What you will do | Find the line containing "At what coordinates should I click to accomplish: Collapse" in the listing below. Repeat it exactly, along with each following line up to and including the one containing "Task: Duplicate the".
****************
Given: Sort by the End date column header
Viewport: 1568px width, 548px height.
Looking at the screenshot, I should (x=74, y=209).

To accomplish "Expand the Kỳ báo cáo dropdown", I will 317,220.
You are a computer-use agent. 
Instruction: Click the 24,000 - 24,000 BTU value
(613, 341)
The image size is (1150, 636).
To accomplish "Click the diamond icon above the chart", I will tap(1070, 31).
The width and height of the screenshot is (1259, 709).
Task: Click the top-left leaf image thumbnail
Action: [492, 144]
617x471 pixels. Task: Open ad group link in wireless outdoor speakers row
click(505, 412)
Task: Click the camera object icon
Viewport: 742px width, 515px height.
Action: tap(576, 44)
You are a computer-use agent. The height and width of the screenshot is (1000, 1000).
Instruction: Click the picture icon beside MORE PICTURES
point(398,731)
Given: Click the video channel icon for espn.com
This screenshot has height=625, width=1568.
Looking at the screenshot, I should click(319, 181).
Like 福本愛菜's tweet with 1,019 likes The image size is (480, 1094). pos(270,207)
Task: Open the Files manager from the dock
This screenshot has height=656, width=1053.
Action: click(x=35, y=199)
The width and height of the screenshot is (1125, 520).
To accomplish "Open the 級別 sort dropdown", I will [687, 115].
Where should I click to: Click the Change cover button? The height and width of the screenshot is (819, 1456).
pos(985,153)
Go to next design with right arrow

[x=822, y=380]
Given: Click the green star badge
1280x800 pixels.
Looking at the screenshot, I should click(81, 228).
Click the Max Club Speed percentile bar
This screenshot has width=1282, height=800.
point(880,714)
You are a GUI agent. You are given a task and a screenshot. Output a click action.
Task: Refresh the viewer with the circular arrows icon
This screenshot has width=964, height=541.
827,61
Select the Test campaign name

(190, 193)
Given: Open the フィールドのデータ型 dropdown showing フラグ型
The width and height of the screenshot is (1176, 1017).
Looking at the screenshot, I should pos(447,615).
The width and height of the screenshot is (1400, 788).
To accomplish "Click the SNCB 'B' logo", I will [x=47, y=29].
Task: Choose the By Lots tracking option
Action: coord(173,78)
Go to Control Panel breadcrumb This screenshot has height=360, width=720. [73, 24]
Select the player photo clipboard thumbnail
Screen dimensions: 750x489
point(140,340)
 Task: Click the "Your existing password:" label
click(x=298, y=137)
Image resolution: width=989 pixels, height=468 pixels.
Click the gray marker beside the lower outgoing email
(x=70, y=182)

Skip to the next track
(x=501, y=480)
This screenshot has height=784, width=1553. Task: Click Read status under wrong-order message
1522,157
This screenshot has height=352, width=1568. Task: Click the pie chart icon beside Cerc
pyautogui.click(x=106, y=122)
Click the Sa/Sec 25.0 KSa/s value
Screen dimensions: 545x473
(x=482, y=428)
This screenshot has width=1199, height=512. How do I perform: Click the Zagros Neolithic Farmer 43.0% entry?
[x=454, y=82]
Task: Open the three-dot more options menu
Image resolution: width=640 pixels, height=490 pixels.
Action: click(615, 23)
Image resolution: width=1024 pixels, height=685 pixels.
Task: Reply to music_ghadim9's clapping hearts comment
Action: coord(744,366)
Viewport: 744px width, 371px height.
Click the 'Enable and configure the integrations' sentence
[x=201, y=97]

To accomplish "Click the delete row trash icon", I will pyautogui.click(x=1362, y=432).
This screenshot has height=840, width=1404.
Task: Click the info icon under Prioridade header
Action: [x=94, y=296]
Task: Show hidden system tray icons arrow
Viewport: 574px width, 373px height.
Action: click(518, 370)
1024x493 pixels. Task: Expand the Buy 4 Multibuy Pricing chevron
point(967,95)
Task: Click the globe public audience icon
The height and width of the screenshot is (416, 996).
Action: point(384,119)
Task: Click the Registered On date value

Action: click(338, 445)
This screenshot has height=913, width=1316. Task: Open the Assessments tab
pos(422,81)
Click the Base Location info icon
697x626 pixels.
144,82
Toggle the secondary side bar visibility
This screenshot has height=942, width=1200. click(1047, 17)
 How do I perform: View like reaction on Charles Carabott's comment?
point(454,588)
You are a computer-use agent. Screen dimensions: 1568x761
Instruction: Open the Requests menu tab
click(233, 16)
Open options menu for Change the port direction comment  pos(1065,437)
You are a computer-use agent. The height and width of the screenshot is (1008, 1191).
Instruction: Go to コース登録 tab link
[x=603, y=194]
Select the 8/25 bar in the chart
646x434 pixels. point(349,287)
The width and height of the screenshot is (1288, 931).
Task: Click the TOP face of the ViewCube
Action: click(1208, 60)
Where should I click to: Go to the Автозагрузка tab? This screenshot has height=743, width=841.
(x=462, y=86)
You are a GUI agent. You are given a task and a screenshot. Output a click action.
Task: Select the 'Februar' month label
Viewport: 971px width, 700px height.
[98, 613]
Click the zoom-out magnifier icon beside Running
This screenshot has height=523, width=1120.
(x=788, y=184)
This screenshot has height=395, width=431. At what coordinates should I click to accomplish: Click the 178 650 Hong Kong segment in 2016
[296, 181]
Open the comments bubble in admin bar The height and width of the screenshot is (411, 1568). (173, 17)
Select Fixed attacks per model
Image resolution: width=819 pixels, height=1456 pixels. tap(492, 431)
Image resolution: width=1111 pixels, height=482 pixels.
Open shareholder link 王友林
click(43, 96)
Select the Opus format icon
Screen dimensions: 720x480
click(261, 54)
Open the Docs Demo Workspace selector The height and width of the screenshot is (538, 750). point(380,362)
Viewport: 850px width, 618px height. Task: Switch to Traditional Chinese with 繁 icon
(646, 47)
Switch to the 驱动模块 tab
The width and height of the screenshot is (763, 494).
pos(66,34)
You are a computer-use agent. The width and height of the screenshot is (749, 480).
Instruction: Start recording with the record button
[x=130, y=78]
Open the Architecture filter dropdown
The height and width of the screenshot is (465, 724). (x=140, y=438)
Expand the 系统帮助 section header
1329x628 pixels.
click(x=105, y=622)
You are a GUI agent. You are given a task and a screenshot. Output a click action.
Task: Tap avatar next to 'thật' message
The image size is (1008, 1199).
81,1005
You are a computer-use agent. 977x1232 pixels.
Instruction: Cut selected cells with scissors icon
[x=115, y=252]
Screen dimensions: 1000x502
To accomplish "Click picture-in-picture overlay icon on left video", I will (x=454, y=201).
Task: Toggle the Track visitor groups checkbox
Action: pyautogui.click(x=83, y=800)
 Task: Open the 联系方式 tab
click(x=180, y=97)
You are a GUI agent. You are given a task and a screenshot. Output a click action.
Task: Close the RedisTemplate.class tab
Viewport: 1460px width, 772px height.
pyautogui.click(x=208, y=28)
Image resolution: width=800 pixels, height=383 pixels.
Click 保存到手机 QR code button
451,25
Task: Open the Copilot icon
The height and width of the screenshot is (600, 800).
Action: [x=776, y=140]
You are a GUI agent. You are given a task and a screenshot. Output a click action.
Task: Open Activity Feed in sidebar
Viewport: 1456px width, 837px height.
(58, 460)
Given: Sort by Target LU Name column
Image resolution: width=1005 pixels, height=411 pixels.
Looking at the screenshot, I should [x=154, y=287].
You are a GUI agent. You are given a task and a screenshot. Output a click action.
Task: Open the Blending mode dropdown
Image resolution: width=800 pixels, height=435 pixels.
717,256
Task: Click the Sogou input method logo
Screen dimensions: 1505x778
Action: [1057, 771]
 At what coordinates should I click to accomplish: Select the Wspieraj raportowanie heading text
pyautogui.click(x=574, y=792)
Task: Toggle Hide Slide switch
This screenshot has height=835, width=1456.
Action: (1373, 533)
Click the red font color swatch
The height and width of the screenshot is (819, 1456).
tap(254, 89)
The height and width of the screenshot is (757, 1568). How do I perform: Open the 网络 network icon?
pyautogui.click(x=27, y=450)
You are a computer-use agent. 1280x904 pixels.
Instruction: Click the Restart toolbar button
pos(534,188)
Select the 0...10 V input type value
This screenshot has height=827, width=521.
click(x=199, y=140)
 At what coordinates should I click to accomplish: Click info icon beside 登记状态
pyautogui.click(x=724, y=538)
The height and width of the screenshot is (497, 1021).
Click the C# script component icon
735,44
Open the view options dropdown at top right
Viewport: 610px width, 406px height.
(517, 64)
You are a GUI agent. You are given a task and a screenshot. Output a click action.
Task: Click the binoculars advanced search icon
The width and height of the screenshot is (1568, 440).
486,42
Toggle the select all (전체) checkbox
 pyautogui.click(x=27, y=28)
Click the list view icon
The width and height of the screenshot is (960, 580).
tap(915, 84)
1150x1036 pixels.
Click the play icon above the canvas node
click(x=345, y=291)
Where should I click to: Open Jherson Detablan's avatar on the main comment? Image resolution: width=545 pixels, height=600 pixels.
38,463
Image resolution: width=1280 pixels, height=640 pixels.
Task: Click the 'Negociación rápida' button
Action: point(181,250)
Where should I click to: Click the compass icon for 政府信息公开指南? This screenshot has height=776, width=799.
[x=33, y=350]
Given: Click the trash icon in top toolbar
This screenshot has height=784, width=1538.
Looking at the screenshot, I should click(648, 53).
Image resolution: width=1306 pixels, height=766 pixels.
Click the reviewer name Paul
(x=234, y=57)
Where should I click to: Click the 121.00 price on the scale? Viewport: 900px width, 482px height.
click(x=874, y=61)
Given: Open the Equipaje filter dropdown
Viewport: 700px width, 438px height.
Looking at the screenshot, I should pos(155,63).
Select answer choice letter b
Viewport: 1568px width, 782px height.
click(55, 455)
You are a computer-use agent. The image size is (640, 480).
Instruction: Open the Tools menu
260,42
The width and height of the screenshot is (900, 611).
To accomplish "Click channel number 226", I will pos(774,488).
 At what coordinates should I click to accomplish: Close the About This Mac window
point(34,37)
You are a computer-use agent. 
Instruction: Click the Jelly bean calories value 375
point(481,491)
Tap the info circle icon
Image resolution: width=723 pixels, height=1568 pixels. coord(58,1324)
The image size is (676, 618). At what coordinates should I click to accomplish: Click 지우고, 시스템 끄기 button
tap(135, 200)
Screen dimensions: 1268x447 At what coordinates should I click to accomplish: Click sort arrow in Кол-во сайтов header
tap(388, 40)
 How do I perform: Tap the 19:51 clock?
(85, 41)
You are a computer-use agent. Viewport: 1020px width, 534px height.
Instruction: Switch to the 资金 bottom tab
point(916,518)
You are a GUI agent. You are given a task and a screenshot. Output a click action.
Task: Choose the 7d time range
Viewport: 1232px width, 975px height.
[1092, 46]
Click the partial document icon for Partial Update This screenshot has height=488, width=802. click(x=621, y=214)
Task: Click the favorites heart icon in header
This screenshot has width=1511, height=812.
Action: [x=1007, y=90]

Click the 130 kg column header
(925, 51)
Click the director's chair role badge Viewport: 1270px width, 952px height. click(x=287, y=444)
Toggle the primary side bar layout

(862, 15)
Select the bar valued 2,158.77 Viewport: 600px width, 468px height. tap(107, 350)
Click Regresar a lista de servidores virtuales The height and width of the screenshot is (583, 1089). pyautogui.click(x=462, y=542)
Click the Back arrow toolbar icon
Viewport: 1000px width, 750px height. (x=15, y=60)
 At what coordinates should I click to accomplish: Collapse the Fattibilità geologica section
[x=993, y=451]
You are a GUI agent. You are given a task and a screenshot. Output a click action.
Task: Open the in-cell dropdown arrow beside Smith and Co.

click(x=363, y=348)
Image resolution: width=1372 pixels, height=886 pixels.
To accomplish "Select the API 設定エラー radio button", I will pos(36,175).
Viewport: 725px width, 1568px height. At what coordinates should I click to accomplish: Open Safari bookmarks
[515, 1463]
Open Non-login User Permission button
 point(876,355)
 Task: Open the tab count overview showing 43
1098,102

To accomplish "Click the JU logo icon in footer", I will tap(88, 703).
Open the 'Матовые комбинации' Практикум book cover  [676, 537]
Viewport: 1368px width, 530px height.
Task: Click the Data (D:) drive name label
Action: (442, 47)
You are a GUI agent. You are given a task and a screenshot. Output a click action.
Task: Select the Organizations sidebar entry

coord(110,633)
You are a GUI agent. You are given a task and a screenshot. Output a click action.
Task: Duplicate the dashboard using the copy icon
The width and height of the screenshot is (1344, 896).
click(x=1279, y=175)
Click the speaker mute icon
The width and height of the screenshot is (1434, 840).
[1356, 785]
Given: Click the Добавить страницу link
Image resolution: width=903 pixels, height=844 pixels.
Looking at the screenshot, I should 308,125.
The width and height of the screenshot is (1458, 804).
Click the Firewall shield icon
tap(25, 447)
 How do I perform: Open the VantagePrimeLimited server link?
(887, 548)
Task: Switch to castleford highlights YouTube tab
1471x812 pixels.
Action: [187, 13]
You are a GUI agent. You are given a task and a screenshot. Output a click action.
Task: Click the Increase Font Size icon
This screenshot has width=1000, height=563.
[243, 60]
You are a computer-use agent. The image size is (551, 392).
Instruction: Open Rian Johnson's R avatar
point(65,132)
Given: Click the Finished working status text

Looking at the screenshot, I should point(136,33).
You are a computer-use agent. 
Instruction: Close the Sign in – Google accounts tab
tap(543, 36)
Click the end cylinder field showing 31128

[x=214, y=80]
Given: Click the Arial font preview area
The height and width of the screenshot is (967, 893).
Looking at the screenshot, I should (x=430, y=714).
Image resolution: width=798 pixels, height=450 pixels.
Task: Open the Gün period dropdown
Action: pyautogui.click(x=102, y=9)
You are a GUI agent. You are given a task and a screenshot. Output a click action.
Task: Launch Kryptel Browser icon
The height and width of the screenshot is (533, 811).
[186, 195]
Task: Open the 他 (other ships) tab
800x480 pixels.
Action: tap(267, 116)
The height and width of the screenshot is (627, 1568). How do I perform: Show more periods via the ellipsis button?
****************
Answer space |
 At what coordinates should I click to accomplish: Collapse the Fattibilità geologica section
[x=993, y=451]
You are a GUI agent. You are given a task and a screenshot. Output a click action.
Task: Open the in-cell dropdown arrow beside Smith and Co.

click(x=363, y=348)
Image resolution: width=1372 pixels, height=886 pixels.
To accomplish "Select the API 設定エラー radio button", I will pos(36,175).
Viewport: 725px width, 1568px height. At what coordinates should I click to accomplish: Open Safari bookmarks
[515, 1463]
Open Non-login User Permission button
 point(876,355)
 Task: Open the tab count overview showing 43
1098,102

To accomplish "Click the JU logo icon in footer", I will tap(88, 703).
Open the 'Матовые комбинации' Практикум book cover  [676, 537]
Viewport: 1368px width, 530px height.
Task: Click the Data (D:) drive name label
Action: (442, 47)
You are a GUI agent. You are given a task and a screenshot. Output a click action.
Task: Select the Organizations sidebar entry

coord(110,633)
You are a GUI agent. You are given a task and a screenshot. Output a click action.
Task: Duplicate the dashboard using the copy icon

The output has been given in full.